Instructions for the task - Copy each of the records exactly.

Top of Dataset records

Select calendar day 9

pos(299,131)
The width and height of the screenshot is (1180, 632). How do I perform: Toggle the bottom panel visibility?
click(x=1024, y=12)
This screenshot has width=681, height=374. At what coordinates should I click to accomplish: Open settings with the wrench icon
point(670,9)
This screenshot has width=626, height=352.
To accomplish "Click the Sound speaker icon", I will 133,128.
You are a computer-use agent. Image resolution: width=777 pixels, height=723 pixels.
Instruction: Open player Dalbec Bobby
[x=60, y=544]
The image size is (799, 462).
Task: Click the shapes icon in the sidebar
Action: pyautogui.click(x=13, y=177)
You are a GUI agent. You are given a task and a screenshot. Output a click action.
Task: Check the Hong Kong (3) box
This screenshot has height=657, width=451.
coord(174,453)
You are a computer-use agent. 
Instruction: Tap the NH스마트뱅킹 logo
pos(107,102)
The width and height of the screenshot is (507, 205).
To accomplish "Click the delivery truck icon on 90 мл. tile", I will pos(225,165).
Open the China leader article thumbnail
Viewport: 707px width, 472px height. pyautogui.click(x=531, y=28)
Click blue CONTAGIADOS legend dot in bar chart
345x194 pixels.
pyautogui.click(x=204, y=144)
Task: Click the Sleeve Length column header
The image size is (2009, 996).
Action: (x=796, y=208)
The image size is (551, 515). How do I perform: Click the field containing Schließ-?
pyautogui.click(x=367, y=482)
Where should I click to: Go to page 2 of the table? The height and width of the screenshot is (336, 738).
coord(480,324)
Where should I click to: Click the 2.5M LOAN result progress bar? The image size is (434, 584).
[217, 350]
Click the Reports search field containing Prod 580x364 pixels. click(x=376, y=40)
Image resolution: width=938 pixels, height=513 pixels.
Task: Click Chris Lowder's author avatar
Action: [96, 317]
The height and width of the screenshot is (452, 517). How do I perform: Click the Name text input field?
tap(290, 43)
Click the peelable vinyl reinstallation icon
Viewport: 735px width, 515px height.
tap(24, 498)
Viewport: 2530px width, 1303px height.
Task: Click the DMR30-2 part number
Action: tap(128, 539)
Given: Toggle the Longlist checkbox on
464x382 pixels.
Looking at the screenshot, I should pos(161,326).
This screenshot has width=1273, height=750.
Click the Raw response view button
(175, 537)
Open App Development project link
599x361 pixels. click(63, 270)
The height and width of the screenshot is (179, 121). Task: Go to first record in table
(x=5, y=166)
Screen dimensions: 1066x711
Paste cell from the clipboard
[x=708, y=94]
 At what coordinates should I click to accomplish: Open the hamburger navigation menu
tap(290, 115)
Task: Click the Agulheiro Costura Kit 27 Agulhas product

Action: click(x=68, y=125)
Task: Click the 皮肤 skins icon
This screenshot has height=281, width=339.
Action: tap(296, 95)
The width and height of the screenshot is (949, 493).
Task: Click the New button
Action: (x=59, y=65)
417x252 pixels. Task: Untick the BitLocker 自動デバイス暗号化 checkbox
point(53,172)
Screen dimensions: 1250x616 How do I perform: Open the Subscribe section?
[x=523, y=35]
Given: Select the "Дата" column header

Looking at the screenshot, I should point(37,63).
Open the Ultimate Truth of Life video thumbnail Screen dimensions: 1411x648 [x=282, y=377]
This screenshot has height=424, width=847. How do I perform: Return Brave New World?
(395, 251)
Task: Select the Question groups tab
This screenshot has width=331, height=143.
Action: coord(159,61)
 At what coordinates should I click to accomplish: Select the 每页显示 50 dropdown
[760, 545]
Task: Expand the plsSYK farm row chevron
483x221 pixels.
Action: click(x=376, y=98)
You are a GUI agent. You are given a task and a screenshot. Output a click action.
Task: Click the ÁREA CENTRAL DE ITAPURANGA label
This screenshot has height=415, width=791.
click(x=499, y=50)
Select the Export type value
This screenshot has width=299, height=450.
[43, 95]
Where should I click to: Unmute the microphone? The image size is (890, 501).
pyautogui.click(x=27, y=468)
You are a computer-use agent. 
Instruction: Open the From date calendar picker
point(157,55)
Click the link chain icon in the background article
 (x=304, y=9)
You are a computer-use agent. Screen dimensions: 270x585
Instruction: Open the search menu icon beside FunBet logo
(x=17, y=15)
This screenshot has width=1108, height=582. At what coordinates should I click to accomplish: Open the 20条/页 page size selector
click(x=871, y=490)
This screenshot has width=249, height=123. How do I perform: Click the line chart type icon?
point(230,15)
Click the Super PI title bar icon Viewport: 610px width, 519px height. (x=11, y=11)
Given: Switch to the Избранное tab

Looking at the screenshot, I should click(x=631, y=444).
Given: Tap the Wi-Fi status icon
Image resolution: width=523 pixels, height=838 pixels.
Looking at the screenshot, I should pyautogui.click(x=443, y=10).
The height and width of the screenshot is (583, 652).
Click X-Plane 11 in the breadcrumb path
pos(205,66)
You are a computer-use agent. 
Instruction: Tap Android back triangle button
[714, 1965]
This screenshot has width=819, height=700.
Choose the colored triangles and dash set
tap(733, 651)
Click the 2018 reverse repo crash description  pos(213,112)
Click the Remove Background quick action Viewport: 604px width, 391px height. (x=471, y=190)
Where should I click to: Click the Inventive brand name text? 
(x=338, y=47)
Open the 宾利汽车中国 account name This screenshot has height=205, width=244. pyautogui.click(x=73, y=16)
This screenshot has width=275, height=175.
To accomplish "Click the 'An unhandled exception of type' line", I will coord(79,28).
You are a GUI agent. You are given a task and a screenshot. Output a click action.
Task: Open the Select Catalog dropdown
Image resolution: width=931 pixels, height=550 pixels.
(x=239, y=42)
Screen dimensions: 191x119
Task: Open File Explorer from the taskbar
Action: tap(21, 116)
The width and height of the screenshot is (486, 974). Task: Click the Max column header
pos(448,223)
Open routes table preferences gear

Bottom of Dataset records

Answer -
Select calendar day 9

pos(299,131)
The width and height of the screenshot is (1180, 632). How do I perform: Toggle the bottom panel visibility?
click(x=1024, y=12)
This screenshot has width=681, height=374. At what coordinates should I click to accomplish: Open settings with the wrench icon
point(670,9)
This screenshot has width=626, height=352.
To accomplish "Click the Sound speaker icon", I will 133,128.
You are a computer-use agent. Image resolution: width=777 pixels, height=723 pixels.
Instruction: Open player Dalbec Bobby
[x=60, y=544]
The image size is (799, 462).
Task: Click the shapes icon in the sidebar
Action: pyautogui.click(x=13, y=177)
You are a GUI agent. You are given a task and a screenshot. Output a click action.
Task: Check the Hong Kong (3) box
This screenshot has height=657, width=451.
coord(174,453)
You are a computer-use agent. 
Instruction: Tap the NH스마트뱅킹 logo
pos(107,102)
The width and height of the screenshot is (507, 205).
To accomplish "Click the delivery truck icon on 90 мл. tile", I will pos(225,165).
Open the China leader article thumbnail
Viewport: 707px width, 472px height. pyautogui.click(x=531, y=28)
Click blue CONTAGIADOS legend dot in bar chart
345x194 pixels.
pyautogui.click(x=204, y=144)
Task: Click the Sleeve Length column header
The image size is (2009, 996).
Action: (x=796, y=208)
The image size is (551, 515). How do I perform: Click the field containing Schließ-?
pyautogui.click(x=367, y=482)
Where should I click to: Go to page 2 of the table? The height and width of the screenshot is (336, 738).
coord(480,324)
Where should I click to: Click the 2.5M LOAN result progress bar? The image size is (434, 584).
[217, 350]
Click the Reports search field containing Prod 580x364 pixels. click(x=376, y=40)
Image resolution: width=938 pixels, height=513 pixels.
Task: Click Chris Lowder's author avatar
Action: [96, 317]
The height and width of the screenshot is (452, 517). How do I perform: Click the Name text input field?
tap(290, 43)
Click the peelable vinyl reinstallation icon
Viewport: 735px width, 515px height.
tap(24, 498)
Viewport: 2530px width, 1303px height.
Task: Click the DMR30-2 part number
Action: tap(128, 539)
Given: Toggle the Longlist checkbox on
464x382 pixels.
Looking at the screenshot, I should pos(161,326).
This screenshot has width=1273, height=750.
Click the Raw response view button
(175, 537)
Open App Development project link
599x361 pixels. click(63, 270)
The height and width of the screenshot is (179, 121). Task: Go to first record in table
(x=5, y=166)
Screen dimensions: 1066x711
Paste cell from the clipboard
[x=708, y=94]
 At what coordinates should I click to accomplish: Open the hamburger navigation menu
tap(290, 115)
Task: Click the Agulheiro Costura Kit 27 Agulhas product

Action: click(x=68, y=125)
Task: Click the 皮肤 skins icon
This screenshot has height=281, width=339.
Action: tap(296, 95)
The width and height of the screenshot is (949, 493).
Task: Click the New button
Action: (x=59, y=65)
417x252 pixels. Task: Untick the BitLocker 自動デバイス暗号化 checkbox
point(53,172)
Screen dimensions: 1250x616 How do I perform: Open the Subscribe section?
[x=523, y=35]
Given: Select the "Дата" column header

Looking at the screenshot, I should point(37,63).
Open the Ultimate Truth of Life video thumbnail Screen dimensions: 1411x648 [x=282, y=377]
This screenshot has height=424, width=847. How do I perform: Return Brave New World?
(395, 251)
Task: Select the Question groups tab
This screenshot has width=331, height=143.
Action: coord(159,61)
 At what coordinates should I click to accomplish: Select the 每页显示 50 dropdown
[760, 545]
Task: Expand the plsSYK farm row chevron
483x221 pixels.
Action: click(x=376, y=98)
You are a GUI agent. You are given a task and a screenshot. Output a click action.
Task: Click the ÁREA CENTRAL DE ITAPURANGA label
This screenshot has height=415, width=791.
click(x=499, y=50)
Select the Export type value
This screenshot has width=299, height=450.
[43, 95]
Where should I click to: Unmute the microphone? The image size is (890, 501).
pyautogui.click(x=27, y=468)
You are a computer-use agent. 
Instruction: Open the From date calendar picker
point(157,55)
Click the link chain icon in the background article
 (x=304, y=9)
You are a computer-use agent. Screen dimensions: 270x585
Instruction: Open the search menu icon beside FunBet logo
(x=17, y=15)
This screenshot has width=1108, height=582. At what coordinates should I click to accomplish: Open the 20条/页 page size selector
click(x=871, y=490)
This screenshot has width=249, height=123. How do I perform: Click the line chart type icon?
point(230,15)
Click the Super PI title bar icon Viewport: 610px width, 519px height. (x=11, y=11)
Given: Switch to the Избранное tab

Looking at the screenshot, I should click(x=631, y=444).
Given: Tap the Wi-Fi status icon
Image resolution: width=523 pixels, height=838 pixels.
Looking at the screenshot, I should pyautogui.click(x=443, y=10).
The height and width of the screenshot is (583, 652).
Click X-Plane 11 in the breadcrumb path
pos(205,66)
You are a computer-use agent. 
Instruction: Tap Android back triangle button
[714, 1965]
This screenshot has width=819, height=700.
Choose the colored triangles and dash set
tap(733, 651)
Click the 2018 reverse repo crash description  pos(213,112)
Click the Remove Background quick action Viewport: 604px width, 391px height. (x=471, y=190)
Where should I click to: Click the Inventive brand name text? 
(x=338, y=47)
Open the 宾利汽车中国 account name This screenshot has height=205, width=244. pyautogui.click(x=73, y=16)
This screenshot has width=275, height=175.
To accomplish "Click the 'An unhandled exception of type' line", I will coord(79,28).
You are a GUI agent. You are given a task and a screenshot. Output a click action.
Task: Open the Select Catalog dropdown
Image resolution: width=931 pixels, height=550 pixels.
(x=239, y=42)
Screen dimensions: 191x119
Task: Open File Explorer from the taskbar
Action: tap(21, 116)
The width and height of the screenshot is (486, 974). Task: Click the Max column header
pos(448,223)
Open routes table preferences gear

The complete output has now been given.